(Work task): From the data below, retype exactly the lines starting with the one that contains "Instruction: Open the" and ending with the one that contains "Given: Click the Net Buy/Sell green bar", both included.

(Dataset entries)
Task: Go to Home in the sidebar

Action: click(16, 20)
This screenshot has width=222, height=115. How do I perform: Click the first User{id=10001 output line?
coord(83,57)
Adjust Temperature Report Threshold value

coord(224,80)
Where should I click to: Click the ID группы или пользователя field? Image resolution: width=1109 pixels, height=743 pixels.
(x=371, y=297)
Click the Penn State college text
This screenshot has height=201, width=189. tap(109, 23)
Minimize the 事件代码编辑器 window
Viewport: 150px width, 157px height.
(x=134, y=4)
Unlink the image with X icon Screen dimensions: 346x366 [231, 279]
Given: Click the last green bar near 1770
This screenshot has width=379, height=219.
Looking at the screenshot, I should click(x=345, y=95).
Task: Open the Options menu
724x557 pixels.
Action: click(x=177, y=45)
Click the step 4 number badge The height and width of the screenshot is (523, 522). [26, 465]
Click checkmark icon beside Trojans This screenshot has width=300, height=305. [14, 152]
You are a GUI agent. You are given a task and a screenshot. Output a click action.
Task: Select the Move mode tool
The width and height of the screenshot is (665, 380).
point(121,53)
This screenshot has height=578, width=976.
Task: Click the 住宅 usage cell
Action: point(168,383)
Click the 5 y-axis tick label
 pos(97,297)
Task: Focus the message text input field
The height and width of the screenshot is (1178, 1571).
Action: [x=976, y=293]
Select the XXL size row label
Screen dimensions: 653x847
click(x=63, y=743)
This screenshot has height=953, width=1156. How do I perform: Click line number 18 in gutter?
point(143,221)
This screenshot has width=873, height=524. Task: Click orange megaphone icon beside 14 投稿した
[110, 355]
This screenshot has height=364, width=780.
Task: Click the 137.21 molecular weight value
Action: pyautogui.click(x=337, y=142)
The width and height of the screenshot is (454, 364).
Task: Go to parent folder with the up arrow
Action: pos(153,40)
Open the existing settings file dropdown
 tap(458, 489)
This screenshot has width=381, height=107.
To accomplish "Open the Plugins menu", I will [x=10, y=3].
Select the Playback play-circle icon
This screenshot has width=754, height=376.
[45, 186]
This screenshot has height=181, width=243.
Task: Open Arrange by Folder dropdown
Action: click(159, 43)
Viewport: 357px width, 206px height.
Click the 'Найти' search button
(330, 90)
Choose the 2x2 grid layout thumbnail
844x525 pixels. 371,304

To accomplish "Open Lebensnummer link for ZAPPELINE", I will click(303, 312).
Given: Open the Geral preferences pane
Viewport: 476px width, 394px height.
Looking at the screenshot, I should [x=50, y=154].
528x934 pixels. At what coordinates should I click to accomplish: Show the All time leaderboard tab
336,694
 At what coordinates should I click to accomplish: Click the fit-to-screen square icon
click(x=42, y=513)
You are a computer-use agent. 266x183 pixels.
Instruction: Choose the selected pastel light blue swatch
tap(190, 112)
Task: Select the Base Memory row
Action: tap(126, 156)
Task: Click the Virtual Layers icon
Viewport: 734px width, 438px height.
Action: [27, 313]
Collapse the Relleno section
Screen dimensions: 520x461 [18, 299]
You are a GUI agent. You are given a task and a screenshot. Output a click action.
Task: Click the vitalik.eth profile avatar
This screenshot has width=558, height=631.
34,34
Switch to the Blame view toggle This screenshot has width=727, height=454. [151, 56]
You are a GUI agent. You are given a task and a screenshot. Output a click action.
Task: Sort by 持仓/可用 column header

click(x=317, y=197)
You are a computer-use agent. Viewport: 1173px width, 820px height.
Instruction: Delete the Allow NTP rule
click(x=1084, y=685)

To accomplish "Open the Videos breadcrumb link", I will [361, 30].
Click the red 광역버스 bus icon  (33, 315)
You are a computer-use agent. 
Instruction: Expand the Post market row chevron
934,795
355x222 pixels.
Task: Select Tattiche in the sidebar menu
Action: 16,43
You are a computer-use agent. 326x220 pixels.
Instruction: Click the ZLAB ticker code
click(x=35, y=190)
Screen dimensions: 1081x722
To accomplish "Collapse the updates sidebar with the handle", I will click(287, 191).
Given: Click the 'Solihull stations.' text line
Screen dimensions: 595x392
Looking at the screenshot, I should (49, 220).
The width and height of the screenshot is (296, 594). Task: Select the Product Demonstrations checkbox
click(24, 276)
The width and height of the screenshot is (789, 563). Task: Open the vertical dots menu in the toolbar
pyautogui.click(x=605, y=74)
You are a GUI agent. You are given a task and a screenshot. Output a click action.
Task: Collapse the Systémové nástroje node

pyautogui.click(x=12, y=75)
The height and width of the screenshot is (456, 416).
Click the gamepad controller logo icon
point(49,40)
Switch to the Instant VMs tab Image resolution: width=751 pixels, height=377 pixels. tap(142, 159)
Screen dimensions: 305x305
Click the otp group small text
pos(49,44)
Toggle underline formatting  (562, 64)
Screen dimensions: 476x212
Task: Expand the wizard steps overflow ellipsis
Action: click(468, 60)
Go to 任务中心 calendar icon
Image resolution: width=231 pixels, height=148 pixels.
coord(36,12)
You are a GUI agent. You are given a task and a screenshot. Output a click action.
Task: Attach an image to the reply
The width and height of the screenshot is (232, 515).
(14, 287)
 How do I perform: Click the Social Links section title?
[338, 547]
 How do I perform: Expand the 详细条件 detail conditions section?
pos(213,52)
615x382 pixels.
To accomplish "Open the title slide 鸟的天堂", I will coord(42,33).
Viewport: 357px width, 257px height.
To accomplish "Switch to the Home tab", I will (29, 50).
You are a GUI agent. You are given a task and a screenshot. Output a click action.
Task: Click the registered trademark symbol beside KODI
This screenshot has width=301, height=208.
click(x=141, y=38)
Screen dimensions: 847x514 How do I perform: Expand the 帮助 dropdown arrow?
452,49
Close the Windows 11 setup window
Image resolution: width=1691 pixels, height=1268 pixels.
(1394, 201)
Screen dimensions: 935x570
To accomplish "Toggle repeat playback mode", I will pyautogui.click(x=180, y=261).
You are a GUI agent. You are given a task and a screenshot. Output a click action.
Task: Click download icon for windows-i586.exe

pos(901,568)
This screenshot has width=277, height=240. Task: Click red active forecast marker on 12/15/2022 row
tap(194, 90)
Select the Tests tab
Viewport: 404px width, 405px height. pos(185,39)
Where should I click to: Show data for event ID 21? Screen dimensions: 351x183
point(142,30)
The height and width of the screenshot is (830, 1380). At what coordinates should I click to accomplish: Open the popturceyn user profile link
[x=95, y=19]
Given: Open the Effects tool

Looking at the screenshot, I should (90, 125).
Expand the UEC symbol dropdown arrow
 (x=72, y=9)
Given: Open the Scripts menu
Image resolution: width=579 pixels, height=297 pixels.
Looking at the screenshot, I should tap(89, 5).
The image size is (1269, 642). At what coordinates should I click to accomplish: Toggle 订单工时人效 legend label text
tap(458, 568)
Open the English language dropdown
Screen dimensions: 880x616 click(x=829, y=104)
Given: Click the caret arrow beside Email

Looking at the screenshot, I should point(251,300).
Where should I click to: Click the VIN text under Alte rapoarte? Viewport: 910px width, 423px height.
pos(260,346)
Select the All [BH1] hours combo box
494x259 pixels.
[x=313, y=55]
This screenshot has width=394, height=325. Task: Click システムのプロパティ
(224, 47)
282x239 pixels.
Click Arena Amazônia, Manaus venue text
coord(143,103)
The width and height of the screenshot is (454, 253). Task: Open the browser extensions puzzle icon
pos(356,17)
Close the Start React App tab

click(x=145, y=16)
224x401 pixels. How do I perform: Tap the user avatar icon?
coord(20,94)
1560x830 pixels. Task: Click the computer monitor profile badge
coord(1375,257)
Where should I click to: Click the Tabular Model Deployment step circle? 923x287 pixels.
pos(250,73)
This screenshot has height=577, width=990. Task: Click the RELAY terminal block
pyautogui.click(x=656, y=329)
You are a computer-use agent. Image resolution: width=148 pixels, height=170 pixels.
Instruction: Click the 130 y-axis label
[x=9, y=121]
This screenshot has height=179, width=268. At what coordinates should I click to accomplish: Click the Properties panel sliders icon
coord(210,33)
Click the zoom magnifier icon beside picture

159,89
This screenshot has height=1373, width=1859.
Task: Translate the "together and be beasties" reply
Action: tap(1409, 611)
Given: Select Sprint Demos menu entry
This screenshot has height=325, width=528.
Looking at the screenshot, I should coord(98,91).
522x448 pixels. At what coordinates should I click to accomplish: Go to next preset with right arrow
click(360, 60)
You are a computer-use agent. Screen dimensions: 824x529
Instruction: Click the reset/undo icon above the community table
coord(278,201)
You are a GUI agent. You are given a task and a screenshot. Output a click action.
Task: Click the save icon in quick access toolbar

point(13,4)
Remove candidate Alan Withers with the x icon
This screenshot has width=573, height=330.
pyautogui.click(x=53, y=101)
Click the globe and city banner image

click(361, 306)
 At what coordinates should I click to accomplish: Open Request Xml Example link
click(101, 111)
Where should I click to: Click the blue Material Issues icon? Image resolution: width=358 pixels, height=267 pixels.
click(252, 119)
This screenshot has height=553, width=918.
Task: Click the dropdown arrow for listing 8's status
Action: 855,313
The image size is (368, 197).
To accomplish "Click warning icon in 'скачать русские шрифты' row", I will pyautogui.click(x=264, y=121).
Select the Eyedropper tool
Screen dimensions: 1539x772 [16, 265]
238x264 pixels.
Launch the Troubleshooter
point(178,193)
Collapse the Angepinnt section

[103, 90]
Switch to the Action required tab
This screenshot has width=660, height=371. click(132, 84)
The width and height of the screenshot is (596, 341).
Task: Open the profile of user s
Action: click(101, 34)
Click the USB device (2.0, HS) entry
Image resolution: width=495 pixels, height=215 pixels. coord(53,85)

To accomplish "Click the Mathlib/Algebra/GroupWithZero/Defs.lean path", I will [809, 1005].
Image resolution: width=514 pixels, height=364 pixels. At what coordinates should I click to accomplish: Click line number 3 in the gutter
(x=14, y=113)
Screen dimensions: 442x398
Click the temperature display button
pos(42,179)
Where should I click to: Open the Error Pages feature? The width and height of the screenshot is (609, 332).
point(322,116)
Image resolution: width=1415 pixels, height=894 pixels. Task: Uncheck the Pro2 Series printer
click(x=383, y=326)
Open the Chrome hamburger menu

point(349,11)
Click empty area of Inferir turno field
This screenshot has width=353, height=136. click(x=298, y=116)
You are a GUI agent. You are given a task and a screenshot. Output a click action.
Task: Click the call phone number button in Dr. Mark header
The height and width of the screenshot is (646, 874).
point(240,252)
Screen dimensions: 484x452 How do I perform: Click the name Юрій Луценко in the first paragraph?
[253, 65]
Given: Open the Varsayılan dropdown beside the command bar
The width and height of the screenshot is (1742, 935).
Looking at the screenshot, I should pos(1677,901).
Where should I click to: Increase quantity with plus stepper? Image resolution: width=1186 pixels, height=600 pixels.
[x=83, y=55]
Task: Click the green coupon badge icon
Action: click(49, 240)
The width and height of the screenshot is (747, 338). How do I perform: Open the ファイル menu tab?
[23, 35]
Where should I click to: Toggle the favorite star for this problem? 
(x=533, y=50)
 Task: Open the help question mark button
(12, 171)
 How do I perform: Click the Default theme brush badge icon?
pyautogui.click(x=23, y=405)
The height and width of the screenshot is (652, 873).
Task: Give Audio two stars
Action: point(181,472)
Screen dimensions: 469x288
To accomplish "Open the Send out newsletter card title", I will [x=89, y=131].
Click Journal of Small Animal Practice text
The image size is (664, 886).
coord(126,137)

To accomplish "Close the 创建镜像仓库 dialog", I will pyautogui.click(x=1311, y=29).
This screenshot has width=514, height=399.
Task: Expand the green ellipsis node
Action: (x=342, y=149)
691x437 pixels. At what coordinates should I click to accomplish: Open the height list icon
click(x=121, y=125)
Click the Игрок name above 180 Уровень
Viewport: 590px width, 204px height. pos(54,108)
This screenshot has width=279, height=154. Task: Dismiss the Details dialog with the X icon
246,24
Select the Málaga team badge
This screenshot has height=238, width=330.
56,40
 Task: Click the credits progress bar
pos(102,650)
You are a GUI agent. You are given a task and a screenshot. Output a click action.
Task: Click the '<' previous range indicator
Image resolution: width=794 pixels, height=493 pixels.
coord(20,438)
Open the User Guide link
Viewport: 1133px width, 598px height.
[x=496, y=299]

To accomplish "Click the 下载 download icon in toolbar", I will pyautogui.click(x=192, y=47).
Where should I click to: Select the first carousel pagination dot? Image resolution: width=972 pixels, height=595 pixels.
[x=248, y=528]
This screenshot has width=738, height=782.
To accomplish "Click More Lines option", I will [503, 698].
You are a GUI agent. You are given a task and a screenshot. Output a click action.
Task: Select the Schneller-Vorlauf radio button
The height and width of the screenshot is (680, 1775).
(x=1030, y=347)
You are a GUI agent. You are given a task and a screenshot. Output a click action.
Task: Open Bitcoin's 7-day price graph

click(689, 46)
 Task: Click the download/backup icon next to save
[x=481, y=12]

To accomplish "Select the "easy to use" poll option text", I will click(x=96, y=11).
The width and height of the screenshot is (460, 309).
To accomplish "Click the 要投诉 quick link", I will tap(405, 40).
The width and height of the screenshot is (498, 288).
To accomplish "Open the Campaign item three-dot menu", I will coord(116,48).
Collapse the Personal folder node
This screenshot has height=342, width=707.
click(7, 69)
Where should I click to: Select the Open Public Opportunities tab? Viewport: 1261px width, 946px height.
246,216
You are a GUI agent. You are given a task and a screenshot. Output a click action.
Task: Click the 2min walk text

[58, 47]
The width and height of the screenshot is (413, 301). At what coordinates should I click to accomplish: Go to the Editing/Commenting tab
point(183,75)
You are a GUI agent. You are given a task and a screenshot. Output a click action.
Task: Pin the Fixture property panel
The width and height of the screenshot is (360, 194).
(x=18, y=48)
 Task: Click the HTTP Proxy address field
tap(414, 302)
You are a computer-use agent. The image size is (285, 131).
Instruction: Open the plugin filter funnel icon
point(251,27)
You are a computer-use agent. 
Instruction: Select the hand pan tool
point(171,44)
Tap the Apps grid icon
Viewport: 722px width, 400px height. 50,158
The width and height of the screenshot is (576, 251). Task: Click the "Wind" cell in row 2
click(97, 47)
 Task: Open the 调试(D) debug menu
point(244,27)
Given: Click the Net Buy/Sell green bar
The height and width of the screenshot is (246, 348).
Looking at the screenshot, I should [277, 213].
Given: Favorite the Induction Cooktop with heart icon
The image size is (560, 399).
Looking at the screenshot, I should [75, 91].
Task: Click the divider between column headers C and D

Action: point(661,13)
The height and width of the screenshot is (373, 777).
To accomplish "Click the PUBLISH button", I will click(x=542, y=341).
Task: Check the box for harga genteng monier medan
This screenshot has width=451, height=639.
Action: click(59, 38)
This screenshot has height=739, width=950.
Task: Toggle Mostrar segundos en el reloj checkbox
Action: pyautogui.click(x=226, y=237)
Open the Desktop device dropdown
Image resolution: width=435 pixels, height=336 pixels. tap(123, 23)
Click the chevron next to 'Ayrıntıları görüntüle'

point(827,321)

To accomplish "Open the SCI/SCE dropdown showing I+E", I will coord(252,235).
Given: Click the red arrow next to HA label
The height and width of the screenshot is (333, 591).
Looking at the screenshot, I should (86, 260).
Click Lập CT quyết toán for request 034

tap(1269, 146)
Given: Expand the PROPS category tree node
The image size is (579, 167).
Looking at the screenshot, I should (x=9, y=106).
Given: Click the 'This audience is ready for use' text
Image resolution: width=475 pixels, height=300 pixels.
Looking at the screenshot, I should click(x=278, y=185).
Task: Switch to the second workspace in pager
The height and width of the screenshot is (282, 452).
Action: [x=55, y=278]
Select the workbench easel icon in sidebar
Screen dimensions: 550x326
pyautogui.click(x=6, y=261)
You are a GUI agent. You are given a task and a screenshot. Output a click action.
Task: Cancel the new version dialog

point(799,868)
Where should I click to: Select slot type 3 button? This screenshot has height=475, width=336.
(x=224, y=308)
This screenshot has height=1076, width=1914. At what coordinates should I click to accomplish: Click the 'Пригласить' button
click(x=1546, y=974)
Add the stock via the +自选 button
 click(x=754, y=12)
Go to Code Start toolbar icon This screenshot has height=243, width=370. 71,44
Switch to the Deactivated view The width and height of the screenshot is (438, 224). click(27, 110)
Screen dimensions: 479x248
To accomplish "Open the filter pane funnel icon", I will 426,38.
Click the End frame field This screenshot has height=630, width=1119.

(Exercise result):
Instruction: Open the plugin filter funnel icon
point(251,27)
You are a computer-use agent. 
Instruction: Select the hand pan tool
point(171,44)
Tap the Apps grid icon
Viewport: 722px width, 400px height. 50,158
The width and height of the screenshot is (576, 251). Task: Click the "Wind" cell in row 2
click(97, 47)
 Task: Open the 调试(D) debug menu
point(244,27)
Given: Click the Net Buy/Sell green bar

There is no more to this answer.